After reading each line of the entries, give the number of lines that contain "three" and nothing else.

----------------

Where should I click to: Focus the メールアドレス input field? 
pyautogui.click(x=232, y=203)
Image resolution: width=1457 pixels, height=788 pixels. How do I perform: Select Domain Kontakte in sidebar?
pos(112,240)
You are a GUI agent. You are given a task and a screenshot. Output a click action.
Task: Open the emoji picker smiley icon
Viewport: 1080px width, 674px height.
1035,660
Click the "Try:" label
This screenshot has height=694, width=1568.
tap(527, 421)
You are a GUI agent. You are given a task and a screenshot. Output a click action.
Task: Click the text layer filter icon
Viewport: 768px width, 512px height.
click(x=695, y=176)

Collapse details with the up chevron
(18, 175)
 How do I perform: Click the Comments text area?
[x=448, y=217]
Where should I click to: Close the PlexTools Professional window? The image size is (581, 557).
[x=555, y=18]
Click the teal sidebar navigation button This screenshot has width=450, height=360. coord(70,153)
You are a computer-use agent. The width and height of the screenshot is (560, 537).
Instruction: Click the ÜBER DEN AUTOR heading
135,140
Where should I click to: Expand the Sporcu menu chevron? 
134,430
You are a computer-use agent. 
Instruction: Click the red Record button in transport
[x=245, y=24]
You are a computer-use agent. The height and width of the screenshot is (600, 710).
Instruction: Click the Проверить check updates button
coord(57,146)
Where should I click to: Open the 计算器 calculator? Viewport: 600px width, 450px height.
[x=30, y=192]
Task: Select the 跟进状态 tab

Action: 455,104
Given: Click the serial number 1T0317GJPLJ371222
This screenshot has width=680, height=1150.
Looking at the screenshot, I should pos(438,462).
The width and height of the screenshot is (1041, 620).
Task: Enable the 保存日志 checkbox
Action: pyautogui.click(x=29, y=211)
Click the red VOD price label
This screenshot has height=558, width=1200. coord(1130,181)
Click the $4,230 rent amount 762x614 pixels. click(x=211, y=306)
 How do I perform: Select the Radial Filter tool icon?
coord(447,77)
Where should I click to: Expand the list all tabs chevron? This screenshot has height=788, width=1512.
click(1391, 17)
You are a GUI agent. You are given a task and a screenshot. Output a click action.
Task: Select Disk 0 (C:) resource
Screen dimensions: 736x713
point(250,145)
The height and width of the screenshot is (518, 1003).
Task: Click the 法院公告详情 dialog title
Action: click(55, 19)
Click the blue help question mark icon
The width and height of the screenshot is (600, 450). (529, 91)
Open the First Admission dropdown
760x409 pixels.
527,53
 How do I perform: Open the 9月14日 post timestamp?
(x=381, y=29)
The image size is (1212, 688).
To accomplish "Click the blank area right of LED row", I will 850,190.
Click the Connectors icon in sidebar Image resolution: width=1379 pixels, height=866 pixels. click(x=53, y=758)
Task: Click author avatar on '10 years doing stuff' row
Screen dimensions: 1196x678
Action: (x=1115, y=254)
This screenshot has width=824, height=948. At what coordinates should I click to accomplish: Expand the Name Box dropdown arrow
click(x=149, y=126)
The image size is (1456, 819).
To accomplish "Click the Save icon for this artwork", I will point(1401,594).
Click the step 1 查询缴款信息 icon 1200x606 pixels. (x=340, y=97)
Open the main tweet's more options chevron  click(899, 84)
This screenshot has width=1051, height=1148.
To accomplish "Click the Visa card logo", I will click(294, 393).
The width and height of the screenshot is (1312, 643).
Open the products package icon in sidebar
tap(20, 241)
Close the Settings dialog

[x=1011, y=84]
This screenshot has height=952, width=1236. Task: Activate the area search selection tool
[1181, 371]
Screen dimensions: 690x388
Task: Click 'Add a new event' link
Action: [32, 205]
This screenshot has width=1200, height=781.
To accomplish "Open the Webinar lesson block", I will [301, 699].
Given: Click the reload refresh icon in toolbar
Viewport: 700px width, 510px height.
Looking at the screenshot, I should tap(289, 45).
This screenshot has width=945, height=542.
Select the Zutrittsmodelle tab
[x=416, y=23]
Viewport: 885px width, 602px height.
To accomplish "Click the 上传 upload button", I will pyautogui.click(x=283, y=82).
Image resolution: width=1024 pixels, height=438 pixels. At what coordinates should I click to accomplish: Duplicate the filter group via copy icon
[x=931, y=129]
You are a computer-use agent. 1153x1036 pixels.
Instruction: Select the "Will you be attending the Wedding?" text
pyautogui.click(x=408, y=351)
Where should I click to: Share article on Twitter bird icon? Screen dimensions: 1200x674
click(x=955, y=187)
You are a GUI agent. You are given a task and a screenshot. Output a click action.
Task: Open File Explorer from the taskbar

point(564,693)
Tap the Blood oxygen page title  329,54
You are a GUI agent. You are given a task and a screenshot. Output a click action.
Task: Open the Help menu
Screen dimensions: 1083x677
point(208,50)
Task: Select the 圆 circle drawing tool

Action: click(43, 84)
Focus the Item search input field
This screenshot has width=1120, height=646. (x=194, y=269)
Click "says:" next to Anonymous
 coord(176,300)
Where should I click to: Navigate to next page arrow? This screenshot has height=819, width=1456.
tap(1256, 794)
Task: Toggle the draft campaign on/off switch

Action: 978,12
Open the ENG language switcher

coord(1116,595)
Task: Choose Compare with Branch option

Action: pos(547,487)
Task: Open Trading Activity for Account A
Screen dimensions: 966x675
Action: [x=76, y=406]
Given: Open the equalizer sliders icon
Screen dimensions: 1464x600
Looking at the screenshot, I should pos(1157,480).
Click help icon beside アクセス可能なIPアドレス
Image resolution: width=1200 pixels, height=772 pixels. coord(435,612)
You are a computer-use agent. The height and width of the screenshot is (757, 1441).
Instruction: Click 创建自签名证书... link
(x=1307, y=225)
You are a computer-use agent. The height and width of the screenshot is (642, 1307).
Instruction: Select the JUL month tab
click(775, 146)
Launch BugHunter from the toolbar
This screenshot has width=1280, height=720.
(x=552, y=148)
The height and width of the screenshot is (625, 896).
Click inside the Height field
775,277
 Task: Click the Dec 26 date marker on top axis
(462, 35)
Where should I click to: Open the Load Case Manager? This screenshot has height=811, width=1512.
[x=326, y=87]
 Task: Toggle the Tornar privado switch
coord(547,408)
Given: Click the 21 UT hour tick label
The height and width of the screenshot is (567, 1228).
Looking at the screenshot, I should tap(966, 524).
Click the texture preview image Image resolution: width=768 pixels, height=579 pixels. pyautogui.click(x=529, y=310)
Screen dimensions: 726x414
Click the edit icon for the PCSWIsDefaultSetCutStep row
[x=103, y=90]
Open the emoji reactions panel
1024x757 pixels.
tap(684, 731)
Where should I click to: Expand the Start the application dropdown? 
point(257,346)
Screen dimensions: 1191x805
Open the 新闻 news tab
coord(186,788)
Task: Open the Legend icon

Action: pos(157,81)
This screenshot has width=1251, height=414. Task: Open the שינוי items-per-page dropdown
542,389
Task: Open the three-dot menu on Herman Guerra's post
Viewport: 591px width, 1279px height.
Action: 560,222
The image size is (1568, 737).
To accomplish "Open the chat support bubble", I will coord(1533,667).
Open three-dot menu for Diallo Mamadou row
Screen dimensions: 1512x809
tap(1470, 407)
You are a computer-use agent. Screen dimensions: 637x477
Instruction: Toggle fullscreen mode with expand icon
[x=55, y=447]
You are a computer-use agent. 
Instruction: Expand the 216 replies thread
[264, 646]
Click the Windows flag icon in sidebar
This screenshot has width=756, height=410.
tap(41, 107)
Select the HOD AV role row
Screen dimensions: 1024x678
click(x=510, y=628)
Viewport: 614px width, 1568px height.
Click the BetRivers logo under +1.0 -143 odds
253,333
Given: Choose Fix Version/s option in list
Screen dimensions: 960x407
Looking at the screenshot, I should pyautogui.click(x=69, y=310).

----------------

» **THE COMPLETED TASK**:
2